This feature of Stalinism was found in his earliest days as leader of the Bolshevik cause. Stalin’s speech at the funeral of Vladimir Lenin on January 26, 1924 gave ominous evidence of this impulse. Volkogonov notes that his speech, delivered before the Second All-Union Congress of Soviets, “acquired the precise semi-catechistic, semi-religious form he desired.” In the text the repeated refrain of “we swear” took the form of an oath. For instance, “We swear to you, Comrade Lenin, that we will carry out your commandment with honour!” Volkogonov concludes: “Largely as a result of Stalin’s efforts, Lenin and Leninism were made into a pseudo-religion, a canon of revolutionary dogmas, the violation of which would be punished by death in the 1930s.”[13] It is often noted that Joseph Stalin spent many years as an Orthodox seminarian in his youth (1894-1899).[14] It is hard to imagine a person so steeped in a tradition in his formative years would completely purge and divest himself of its highly religious ethos.

The 1920s laid much of the groundwork that would see fruit in anti-religious purges of the 1930s. Local party branches undertook anti-religious activity including, the Komsomol (Union of Communist Youth), the Young Pioneers (children under 15 years of age), the League of the Militant Godless, Museums of Scientific Atheism, Trade Unions, and additional local and regional groups. One historian specializing in such sources writes: “to be sure, special conferences on antireligious propaganda, under the auspices of the Central Committee Agitation—Propaganda Department, became almost an annual event (1926, 1928, 1929, etc.), but they were not widely publicized.”[15]

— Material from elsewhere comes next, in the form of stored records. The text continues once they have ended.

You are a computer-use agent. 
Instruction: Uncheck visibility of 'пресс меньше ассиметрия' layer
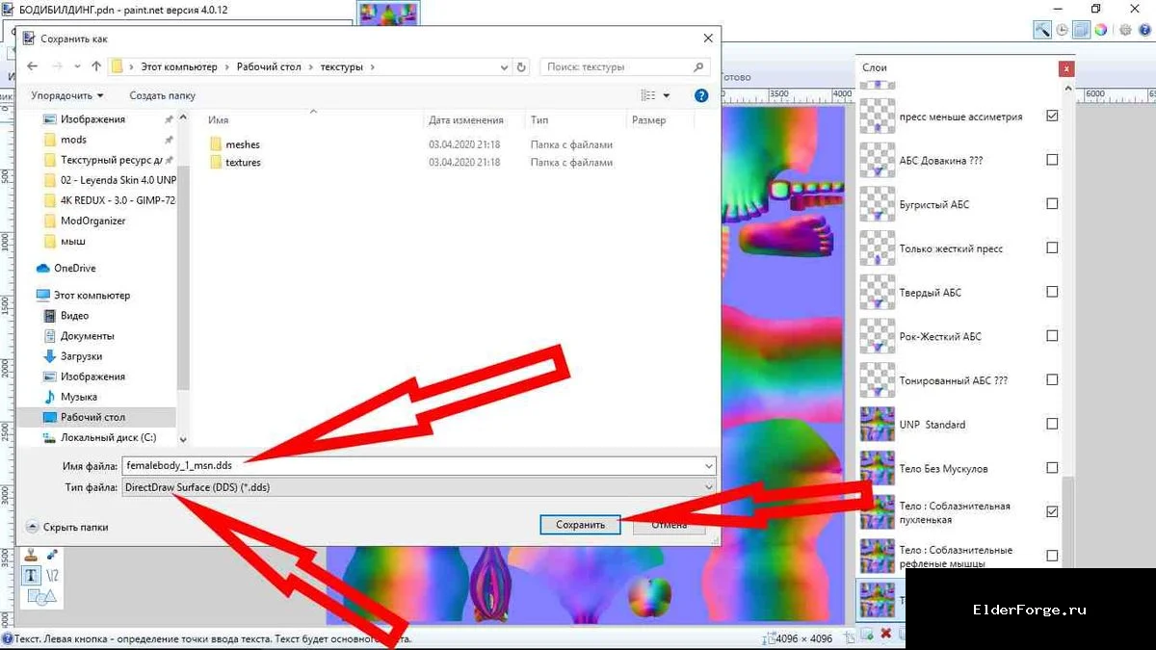click(1052, 116)
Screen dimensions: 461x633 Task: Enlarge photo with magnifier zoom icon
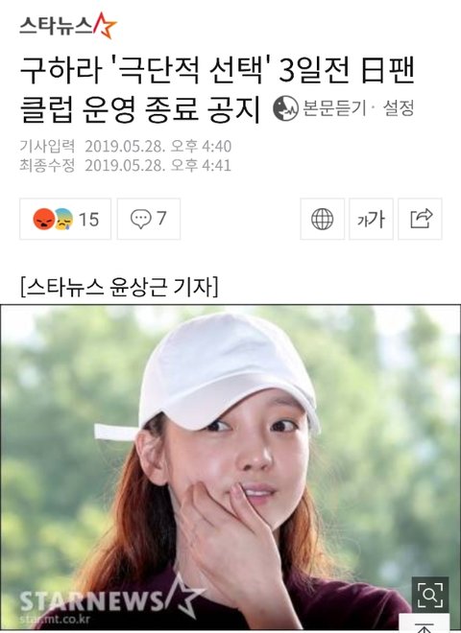tap(430, 595)
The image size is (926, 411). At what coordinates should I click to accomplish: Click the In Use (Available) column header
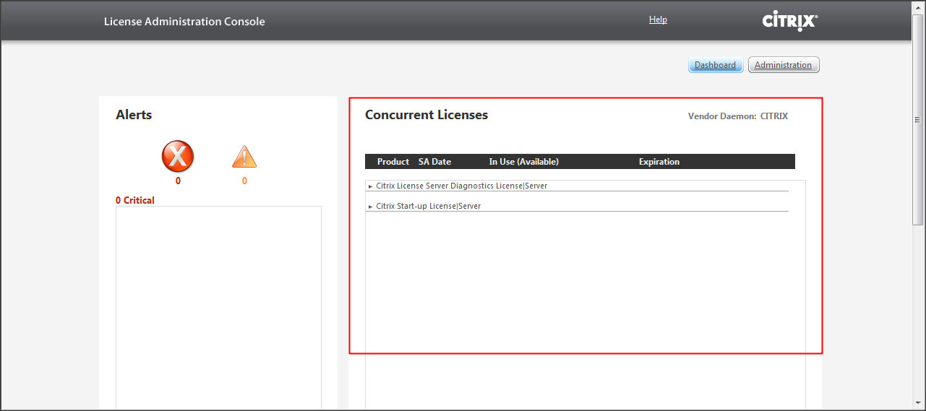(523, 162)
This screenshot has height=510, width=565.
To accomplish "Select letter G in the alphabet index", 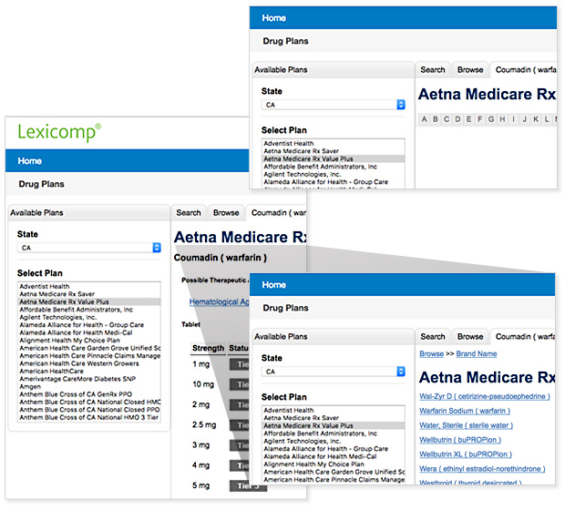I will [490, 119].
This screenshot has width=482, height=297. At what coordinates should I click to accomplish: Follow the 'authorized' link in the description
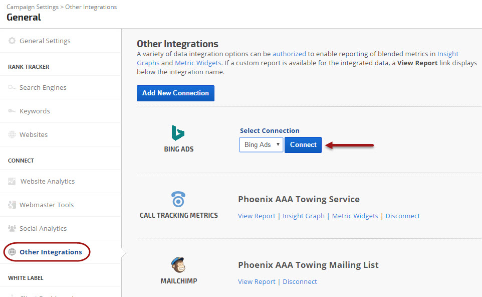coord(289,54)
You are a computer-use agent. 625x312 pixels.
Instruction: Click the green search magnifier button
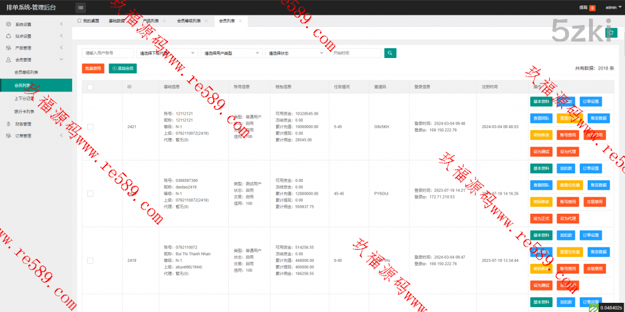pyautogui.click(x=391, y=53)
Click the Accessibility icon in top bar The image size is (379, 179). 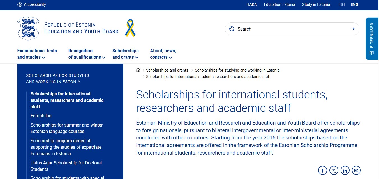[x=20, y=4]
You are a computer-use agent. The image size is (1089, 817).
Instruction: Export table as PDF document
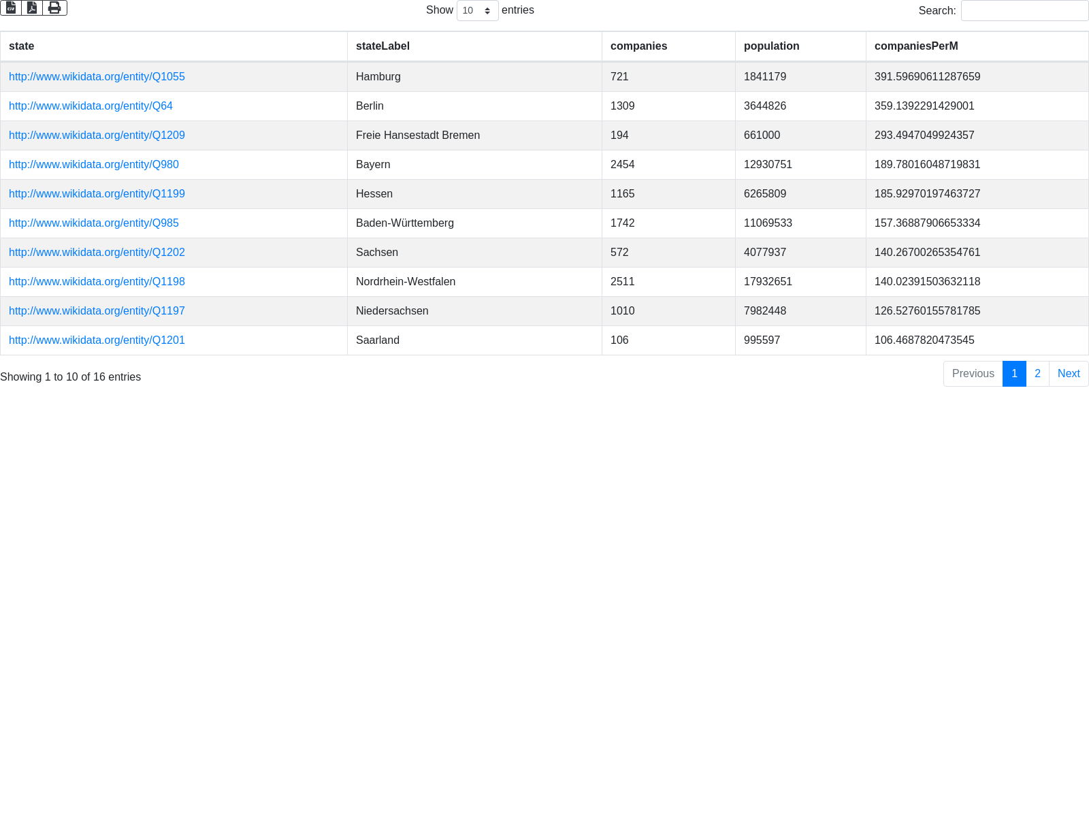[32, 7]
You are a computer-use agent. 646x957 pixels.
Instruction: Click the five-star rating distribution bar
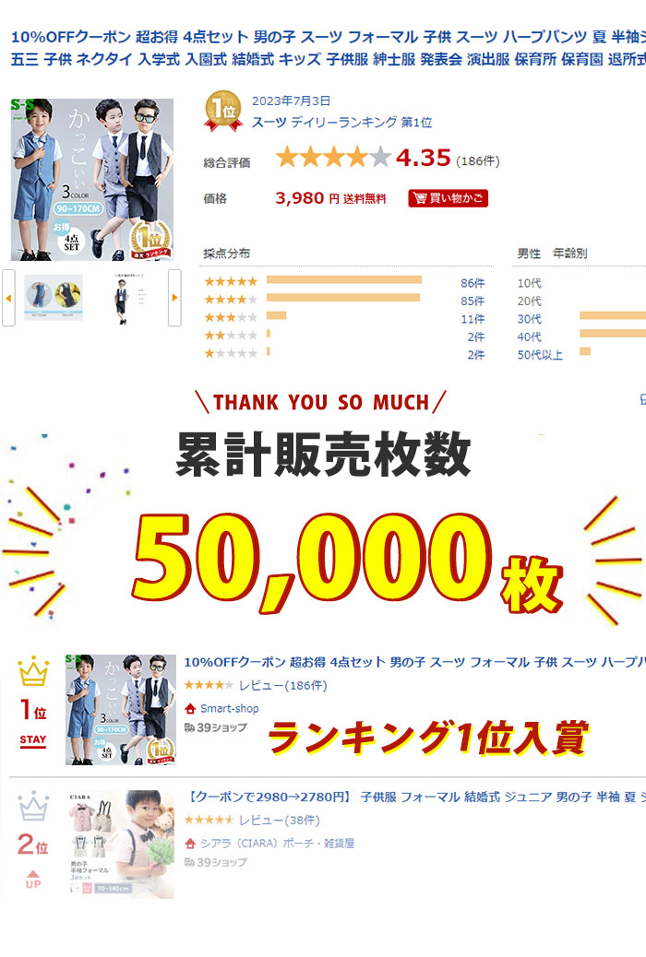click(x=344, y=280)
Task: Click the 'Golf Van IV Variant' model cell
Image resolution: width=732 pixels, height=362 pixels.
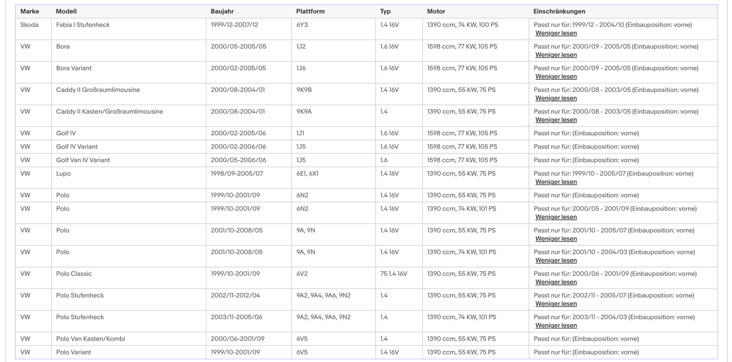Action: [83, 160]
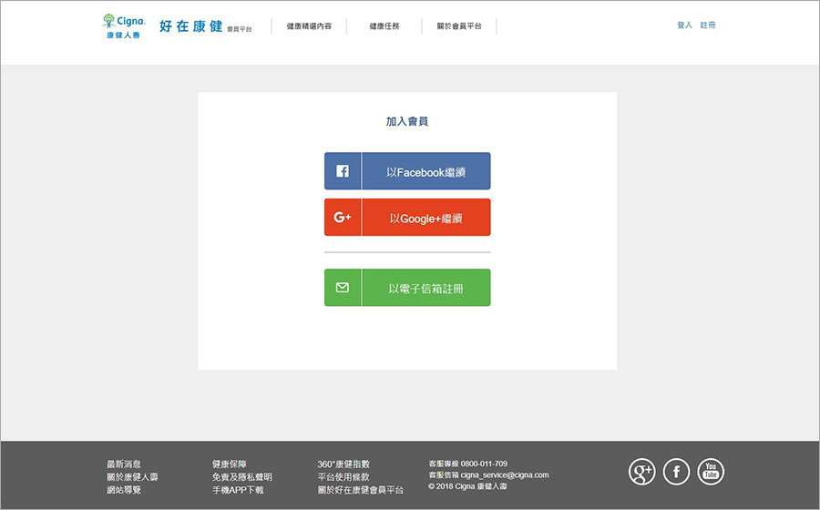
Task: Click the 登入 link
Action: [684, 26]
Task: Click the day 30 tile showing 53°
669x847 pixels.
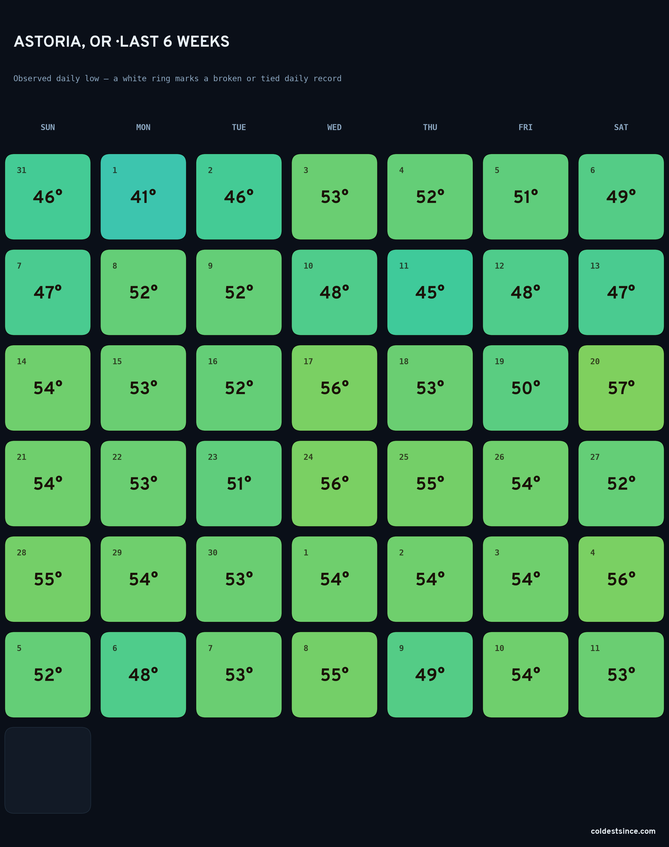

Destruction or repurposing of church properties also took a toll. Drawing on documents discovered after the fall of the iron curtain, Edvard Radzinsky speaks about secularized use of religious property, and public rituals of desacralization: “Such churches as survived were converted into storehouses. Children were told at school to bring icons for a public bonfire, and were given posters of Lenin to hang in their place.” Note the similarity here again to the Roman emperor cult and the striking of coins with the imperial image proclaiming the ancient Caesars to be gods. The winning over of a priest to anti-religion was trumpeted. “Newspapers published letters to the editor announcing that some former priest had broken with religion forever. The slogan ‘religion is the opium of the people’ was displayed everywhere and anywhere.”[16]

Purgation of religious influence in higher education served a key role in this process as well. Beginning in 1929, special anti-religious sections began to be established in all institutions of higher education. That year saw the application of a “massive purge of the Russian Academy of Sciences” in which “most of its non-Marxist scholars and almost all of those who were practicing members of the Church were arrested, most of them subsequently perishing in the camps and prisons.”[17]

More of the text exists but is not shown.